RACIAL RESENTMENT WAS A BIG FACTOR Using this and other data, political scientists have argued that racial resentment is the strongest predictor of whether voters flipped from Mr. Obama to Mr. Trump, and the biggest driver of Trump support among these voters.
Yes, racial resentment is the strongest predictor of the Obama-Trump vote in this survey data. White, working-class Obama voters with racially conservative views were very likely to flip to the Republicans. For example, Mrs. Clinton won just 47 percent of white Obama voters without a college degree who disagreed with the idea that “white people in the U.S. have certain advantages because of the color of their skin.” In contrast, she retained 88 percent of white Obama voters without a college degree who agreed that white people have certain advantages.
Nonetheless, voters with high racial resentment did not necessarily represent the preponderance of the Obama-Trump vote, because Mr. Obama had already lost nearly all such voters by 2012. To take the prior example: 49 percent of white, no-college Obama-Trump supporters at least somewhat disagreed with the notion that white people had certain advantages.
MANY REMAIN PERSUADABLE The C.C.E.S. found that 26 percent of Obama-Trump voters identified as Democrats in their postelection study, while 35 percent were Republicans and 37 percent were independents. Including those independents who lean toward a party, Republicans led by a wider margin of 45 percent to 30 percent. Even so, that’s a significant share who continue to identify with the Democratic Party despite voting for Mr. Trump.
Democrats were probably still winning a lot of these voters in 2016. The results speak for themselves to some extent. Jason Kander lost his Senate race in Missouri by just three percentage points, even as Mrs. Clinton lost by 20 points. Even Democrats who didn’t run ahead of Mrs. Clinton over all — like Tammy Duckworth in Illinois, Russ Feingold in Wisconsin or Katie McGinty in Pennsylvania — nonetheless ran far ahead of Mrs. Clinton in traditionally Democratic, white working-class areas.

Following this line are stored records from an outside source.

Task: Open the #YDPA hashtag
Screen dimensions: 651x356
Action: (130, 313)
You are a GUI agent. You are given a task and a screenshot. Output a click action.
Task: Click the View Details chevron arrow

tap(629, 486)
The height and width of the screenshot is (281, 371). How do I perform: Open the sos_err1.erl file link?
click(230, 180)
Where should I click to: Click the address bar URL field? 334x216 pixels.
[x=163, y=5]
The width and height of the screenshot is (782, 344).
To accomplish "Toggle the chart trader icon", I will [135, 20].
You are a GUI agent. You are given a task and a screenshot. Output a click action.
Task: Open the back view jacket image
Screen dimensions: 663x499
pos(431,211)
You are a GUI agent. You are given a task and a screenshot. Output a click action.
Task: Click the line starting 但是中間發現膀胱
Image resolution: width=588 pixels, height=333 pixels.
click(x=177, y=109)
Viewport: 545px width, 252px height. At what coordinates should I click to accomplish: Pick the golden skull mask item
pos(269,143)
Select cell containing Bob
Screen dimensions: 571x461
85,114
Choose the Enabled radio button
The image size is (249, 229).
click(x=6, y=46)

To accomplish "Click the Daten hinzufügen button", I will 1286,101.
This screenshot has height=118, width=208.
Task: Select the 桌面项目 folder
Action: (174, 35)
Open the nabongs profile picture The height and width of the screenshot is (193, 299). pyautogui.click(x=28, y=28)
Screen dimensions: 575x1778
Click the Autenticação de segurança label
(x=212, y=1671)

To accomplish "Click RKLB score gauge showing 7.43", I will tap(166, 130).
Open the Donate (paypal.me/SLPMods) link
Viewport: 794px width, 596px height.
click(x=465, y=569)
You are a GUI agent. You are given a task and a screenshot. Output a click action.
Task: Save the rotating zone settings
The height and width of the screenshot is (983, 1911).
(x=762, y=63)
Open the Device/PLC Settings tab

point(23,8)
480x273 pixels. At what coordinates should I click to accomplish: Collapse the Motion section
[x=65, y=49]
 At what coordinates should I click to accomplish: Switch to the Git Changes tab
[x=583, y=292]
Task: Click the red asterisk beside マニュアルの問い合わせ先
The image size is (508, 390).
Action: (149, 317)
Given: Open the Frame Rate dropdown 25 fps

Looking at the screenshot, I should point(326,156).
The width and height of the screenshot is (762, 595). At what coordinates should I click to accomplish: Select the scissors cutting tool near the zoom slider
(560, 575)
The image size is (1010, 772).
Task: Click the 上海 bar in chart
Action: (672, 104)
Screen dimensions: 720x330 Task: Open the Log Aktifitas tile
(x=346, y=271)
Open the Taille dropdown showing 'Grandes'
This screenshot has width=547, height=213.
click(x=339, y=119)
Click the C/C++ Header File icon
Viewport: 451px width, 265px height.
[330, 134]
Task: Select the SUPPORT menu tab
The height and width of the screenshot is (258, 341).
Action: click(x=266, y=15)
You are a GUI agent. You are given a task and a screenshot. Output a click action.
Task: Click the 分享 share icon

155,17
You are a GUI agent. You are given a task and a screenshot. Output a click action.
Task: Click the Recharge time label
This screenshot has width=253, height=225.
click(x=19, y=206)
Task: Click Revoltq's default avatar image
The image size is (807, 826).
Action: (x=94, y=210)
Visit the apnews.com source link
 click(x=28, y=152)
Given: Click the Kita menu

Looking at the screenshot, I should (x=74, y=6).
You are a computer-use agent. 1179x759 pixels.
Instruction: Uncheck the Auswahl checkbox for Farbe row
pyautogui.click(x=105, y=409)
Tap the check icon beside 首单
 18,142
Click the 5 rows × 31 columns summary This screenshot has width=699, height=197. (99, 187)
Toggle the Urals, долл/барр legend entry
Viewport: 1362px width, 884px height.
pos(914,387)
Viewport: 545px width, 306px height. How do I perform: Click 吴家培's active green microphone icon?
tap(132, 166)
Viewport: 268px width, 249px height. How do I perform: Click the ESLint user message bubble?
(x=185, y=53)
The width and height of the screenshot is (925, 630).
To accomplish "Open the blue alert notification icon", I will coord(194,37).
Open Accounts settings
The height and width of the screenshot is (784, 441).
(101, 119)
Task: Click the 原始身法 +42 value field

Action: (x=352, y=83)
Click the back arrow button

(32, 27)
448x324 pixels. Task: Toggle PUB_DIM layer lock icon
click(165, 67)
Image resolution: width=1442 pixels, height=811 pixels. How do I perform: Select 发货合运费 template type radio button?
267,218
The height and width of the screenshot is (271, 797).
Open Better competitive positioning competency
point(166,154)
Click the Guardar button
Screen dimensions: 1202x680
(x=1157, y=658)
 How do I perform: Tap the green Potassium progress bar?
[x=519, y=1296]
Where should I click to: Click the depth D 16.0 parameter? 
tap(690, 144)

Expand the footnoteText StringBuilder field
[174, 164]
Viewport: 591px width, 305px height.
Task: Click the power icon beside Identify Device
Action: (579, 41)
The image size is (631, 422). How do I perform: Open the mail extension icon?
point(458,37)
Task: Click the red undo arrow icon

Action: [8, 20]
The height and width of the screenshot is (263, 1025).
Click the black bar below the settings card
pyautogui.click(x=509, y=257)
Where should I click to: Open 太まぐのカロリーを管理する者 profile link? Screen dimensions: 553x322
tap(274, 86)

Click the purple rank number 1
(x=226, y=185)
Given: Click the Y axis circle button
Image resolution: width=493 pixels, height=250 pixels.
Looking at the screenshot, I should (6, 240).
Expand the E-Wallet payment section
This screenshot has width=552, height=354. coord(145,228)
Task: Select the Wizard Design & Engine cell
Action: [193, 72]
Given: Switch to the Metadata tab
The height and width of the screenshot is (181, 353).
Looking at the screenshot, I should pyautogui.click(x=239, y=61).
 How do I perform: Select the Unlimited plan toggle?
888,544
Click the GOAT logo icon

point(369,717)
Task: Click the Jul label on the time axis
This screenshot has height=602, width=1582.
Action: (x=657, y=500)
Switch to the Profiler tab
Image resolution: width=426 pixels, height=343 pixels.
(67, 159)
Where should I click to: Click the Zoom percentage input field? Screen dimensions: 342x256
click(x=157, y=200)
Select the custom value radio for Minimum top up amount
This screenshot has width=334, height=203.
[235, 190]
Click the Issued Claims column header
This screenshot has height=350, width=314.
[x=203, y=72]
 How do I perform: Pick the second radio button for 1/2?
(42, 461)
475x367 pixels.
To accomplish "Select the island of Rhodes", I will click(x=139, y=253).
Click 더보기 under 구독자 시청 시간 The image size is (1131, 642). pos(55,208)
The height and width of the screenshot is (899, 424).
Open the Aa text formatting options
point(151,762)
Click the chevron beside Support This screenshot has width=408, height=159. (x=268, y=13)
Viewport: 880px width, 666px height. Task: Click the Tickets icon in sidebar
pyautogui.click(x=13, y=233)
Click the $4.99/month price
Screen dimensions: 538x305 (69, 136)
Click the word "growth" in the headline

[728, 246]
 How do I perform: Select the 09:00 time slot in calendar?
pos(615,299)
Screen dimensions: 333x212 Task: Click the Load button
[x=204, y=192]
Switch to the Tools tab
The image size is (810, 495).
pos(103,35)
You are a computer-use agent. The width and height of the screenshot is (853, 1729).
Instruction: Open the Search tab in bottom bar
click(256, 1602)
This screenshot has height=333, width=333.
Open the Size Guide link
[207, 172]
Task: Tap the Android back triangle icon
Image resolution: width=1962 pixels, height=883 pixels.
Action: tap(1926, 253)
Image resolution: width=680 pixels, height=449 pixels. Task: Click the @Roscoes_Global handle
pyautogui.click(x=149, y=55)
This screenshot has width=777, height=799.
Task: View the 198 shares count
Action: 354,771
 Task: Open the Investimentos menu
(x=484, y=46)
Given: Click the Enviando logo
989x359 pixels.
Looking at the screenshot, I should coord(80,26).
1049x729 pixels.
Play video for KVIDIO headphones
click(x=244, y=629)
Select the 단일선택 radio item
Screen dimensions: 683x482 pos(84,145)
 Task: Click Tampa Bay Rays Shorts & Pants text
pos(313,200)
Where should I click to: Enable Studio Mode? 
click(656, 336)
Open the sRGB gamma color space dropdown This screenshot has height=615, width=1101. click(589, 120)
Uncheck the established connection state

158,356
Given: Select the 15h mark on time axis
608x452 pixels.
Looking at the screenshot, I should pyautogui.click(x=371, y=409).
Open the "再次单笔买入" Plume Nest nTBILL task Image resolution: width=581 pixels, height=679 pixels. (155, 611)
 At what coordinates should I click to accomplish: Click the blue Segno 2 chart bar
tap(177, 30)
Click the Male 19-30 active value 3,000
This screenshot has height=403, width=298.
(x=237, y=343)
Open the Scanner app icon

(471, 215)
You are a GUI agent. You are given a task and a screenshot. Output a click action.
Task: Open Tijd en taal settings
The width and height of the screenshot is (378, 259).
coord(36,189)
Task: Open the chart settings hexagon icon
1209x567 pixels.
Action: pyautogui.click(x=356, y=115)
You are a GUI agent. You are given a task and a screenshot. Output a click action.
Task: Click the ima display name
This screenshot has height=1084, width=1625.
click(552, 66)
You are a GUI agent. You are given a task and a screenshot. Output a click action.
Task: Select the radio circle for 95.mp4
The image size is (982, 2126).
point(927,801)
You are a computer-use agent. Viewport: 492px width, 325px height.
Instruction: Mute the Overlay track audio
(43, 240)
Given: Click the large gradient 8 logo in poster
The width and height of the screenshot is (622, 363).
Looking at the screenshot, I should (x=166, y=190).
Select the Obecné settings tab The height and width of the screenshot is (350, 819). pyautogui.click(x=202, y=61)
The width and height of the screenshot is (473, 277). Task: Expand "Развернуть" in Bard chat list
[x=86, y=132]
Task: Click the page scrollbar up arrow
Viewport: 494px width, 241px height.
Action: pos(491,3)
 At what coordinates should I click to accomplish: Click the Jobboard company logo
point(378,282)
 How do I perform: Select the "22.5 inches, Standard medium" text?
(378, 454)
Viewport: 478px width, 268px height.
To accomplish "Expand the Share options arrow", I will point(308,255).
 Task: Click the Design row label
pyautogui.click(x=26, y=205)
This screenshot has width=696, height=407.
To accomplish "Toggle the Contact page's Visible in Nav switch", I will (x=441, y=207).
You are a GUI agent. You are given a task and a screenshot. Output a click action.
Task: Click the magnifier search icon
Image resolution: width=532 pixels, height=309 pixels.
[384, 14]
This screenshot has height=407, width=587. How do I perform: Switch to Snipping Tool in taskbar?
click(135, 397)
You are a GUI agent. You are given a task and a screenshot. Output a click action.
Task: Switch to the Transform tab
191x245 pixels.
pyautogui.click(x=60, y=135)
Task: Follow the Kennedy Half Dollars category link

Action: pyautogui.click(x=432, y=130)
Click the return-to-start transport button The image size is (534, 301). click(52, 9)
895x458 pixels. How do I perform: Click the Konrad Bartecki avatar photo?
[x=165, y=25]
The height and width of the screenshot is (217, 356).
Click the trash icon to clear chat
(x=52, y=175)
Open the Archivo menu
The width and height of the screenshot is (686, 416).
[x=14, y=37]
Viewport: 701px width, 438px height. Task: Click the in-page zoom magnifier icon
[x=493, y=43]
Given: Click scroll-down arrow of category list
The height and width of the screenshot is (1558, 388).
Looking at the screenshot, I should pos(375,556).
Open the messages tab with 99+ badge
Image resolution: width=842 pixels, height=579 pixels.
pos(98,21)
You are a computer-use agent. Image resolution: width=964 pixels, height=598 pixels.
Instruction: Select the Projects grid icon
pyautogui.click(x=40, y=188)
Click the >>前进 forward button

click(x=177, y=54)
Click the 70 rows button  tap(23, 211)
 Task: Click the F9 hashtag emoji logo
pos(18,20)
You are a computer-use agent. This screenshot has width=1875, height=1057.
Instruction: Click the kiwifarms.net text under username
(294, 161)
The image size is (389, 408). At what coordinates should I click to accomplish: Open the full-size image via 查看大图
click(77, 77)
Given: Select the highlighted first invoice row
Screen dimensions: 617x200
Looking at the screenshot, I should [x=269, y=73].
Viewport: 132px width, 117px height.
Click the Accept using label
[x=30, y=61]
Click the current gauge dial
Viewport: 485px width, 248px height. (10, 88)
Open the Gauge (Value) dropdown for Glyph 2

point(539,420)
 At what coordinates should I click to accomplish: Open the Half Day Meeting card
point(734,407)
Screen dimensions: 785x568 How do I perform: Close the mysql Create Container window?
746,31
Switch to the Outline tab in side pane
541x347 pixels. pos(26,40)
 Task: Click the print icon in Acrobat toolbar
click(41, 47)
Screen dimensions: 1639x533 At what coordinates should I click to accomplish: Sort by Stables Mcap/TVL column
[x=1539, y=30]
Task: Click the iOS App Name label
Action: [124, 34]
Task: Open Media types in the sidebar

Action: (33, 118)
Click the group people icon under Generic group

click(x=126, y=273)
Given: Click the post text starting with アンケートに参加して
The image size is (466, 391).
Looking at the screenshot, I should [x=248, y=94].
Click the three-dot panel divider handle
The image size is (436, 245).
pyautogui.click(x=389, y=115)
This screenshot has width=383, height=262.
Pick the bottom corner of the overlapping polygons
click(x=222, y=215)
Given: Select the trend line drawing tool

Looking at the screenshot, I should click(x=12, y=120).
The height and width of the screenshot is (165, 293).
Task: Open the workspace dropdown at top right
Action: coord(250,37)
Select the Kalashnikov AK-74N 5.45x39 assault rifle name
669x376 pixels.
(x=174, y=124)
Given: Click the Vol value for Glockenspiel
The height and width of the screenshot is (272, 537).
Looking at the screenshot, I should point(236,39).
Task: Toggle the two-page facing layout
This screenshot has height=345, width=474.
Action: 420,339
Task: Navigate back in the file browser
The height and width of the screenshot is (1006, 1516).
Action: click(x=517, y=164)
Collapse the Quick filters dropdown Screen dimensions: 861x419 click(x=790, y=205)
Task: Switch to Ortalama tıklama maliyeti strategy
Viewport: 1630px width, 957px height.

Cohn adds that the Democrats now have to decide how much of their resources they need to dedicate in order to win at least some of these voters back, because until they do, Cohn says, the Democrats are effectively done.
It's an argument made by others, mostly in support of Bernie Sanders, but Cohn goes further to say that the Dem problem is systemic and Sanders would have lost to Trump as well.
The problem with that is when you believe the issue is systemic, the solution has to be systemic too.
What that means is that Cohn is strongly suggesting that in order to be competitive, Democrats have to make a sea change to attract voters that harbor no small amount of racial resentment. Trump was able to leverage that resentment into massive distrust of the Obama administration and Democrats in general.
The problem is that this will come at a cost, and the cost will be borne by black, Latinx, and Asian voters and candidates. I've said before that this path is suicidal for the Dems and so far Trump is making it incredibly easy to make the Democrats be the party of inclusiveness in comparison by simple dint of Trump's overwhelmingly awful racism, if not open support of white supremacists.
Whether or not the Democrats will do the right thing remains to be seen. Making the gains Cohn says that the Democrats need at the expense of non-white Democratic voters is something that I wouldn't put past the party, but that leaves us in a "what is the greater good" scenario that only threatens to leave the GOP gains over the last seven years as locked in, allowing even greater damage to civil and voting rights. If those GOP gains continue through another presidential cycle and 2020 state redistricting battles, the Dems could be wiped out.
So what do we do as liberals and Democrats here other than continue to vote and support the party?
The answer is right now, I don't know. The normal political discourse in America is shattered. And that terrifies me more than Trump does.